How race, class, and Southern history shaped democracy—and what one family's story reveals about building a more just and inclusive future in America.

In this episode of This Is Democracy, I spoke with my colleague and friend, Professor Bryan D. Jones, about his powerful book, The Southern Fault Line: How Race, Class, and Region Shaped One Family’s History. Bryan wove together political science, Southern history, and personal narrative to reveal how two competing visions of democracy—one rooted in racial hierarchy, the other in grassroots populism—had long shaped the politics of the American South. Through the lens of his own family’s experiences, he illustrated the stark divide between the planter class’s oligarchic control and the brief, hopeful rise of interracial democratic movements among poor farmers in the upland South.

Zachary opened the episode with a moving poem on the legacy of Medgar Evers, setting the stage for Bryan’s reflections on how racial violence became normalized across generations. We explored how the late 19th-century populist alliances between Black voters and poor white farmers were ultimately dismantled by fraud, intimidation, and the seductive power of white status politics. Bryan recounted the initial hope following the 1965 Voting Rights Act and the inspiring words of Robert F. Kennedy, only to reveal how that optimism gave way to backlash politics—embodied by George Wallace—and how those dynamics still reverberated in today’s political landscape.

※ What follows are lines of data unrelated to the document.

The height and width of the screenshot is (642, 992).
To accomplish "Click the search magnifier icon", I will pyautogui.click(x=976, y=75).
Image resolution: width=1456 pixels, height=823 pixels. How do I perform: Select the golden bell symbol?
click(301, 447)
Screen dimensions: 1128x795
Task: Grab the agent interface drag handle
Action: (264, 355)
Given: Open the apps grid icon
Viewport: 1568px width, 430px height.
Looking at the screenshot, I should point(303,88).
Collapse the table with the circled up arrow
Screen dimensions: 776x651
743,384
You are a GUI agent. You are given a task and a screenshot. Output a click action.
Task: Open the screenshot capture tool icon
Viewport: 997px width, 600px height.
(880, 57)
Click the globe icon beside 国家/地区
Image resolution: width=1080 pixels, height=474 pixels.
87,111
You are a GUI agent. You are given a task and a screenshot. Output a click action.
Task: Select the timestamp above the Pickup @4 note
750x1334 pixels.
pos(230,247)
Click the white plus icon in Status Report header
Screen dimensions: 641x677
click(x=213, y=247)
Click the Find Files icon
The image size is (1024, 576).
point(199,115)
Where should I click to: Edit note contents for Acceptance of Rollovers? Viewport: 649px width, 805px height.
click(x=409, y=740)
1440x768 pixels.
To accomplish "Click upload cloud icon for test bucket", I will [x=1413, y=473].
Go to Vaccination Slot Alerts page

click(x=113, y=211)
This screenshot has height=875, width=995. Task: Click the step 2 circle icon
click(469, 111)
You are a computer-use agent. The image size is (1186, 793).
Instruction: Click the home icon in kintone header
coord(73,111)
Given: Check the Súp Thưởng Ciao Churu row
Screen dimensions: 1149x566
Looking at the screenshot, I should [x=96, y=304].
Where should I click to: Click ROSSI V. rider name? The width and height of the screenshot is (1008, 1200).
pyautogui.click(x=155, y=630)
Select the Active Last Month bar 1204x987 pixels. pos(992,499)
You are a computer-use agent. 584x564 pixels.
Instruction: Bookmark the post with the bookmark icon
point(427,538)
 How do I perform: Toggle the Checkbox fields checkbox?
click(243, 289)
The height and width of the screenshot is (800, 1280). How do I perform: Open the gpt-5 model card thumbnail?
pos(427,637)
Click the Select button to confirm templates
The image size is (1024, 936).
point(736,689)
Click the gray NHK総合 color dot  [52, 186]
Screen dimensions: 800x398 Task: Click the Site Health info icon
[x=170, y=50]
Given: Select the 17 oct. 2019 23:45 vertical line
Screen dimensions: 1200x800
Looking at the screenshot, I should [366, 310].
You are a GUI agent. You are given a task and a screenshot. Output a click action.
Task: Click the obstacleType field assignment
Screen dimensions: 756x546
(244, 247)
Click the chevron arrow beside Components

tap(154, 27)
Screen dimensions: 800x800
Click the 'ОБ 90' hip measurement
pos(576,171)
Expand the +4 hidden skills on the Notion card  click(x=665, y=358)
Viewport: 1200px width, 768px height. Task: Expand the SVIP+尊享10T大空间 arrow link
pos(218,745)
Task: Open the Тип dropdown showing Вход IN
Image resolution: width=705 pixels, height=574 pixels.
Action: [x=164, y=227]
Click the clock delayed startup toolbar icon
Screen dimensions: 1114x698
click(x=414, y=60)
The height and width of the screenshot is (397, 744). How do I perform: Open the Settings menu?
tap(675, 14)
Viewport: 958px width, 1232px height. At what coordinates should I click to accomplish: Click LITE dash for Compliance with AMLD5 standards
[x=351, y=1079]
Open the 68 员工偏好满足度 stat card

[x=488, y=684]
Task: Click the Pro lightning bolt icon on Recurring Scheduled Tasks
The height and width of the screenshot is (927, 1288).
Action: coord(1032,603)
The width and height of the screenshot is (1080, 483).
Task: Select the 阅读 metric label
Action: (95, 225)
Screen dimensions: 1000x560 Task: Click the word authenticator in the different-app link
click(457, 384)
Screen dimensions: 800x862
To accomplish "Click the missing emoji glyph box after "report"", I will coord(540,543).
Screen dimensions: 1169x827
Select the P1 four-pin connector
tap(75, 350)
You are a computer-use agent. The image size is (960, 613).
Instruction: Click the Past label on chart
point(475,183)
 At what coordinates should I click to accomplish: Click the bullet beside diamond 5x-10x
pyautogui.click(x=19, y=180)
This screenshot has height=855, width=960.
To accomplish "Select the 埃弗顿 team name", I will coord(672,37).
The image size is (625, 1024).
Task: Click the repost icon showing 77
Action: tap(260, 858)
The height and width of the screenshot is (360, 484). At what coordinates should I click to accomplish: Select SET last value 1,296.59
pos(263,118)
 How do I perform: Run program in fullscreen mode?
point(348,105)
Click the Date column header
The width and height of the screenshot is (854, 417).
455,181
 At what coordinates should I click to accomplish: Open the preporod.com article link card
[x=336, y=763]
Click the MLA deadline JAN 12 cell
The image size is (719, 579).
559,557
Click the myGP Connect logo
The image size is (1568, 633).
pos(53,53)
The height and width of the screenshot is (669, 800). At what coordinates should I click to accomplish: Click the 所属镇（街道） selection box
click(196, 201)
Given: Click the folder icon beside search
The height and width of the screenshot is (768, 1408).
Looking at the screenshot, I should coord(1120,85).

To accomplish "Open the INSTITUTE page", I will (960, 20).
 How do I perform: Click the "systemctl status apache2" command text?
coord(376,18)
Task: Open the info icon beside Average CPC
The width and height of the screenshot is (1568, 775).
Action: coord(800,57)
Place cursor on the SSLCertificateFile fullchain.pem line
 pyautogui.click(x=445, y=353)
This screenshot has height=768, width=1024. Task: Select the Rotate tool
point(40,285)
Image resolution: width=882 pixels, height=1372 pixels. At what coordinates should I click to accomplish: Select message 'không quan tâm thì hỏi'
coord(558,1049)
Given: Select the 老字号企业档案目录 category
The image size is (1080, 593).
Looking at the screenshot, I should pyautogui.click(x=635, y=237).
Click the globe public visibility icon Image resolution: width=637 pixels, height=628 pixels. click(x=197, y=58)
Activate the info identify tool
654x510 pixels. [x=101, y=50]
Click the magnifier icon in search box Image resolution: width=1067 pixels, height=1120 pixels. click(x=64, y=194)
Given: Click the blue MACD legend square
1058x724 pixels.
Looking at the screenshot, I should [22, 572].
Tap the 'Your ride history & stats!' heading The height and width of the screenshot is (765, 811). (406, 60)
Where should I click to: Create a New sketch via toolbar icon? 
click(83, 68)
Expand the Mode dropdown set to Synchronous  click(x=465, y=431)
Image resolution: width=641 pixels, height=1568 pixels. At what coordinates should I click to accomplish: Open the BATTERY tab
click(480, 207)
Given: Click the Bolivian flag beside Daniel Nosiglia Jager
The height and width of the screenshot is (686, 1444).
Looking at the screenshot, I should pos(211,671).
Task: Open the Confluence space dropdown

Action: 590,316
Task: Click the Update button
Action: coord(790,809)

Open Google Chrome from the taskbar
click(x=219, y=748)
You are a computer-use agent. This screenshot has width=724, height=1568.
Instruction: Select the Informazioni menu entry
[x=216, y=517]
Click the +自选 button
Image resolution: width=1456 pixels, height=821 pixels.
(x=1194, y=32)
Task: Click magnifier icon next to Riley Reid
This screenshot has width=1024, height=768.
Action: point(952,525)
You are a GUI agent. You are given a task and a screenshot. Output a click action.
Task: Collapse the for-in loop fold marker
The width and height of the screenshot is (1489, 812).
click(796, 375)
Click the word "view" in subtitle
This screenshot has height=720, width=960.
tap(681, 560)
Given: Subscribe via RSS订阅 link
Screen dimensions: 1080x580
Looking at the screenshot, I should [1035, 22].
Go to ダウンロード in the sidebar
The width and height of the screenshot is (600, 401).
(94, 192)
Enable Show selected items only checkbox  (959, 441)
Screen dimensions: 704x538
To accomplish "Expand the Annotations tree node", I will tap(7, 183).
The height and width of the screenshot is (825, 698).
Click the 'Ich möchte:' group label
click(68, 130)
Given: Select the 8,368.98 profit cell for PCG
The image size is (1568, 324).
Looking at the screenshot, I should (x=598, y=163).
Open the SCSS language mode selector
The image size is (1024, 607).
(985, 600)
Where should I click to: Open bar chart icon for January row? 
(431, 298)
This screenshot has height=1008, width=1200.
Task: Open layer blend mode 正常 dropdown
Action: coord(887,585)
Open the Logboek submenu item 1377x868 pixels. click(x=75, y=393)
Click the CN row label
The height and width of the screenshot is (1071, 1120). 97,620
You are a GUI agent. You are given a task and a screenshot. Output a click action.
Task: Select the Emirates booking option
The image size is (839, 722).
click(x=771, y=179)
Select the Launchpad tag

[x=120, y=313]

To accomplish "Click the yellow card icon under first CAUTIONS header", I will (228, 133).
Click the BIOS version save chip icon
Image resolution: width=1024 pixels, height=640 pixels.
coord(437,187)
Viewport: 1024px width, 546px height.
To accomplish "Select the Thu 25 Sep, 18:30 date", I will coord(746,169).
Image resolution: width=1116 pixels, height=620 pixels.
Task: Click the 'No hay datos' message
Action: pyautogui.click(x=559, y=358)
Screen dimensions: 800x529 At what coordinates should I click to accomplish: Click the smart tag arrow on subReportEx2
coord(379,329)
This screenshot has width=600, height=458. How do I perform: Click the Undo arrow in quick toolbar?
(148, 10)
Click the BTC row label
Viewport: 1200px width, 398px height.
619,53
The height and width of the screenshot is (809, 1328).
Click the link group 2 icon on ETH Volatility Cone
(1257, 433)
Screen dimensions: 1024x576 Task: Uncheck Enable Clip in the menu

Ultimately, Bryan left us with a message of cautious hope. He reminded us that while the interracial populist coalitions of the past were defeated, they showed what was possible. A more inclusive and just democracy, he argued, was still within reach—if we organized, built cross-racial coalitions, and learned from the deep political lessons of our history. As we approached our 300th episode, this conversation reaffirmed the ongoing work of democracy and the urgency of engaging with both our past and present.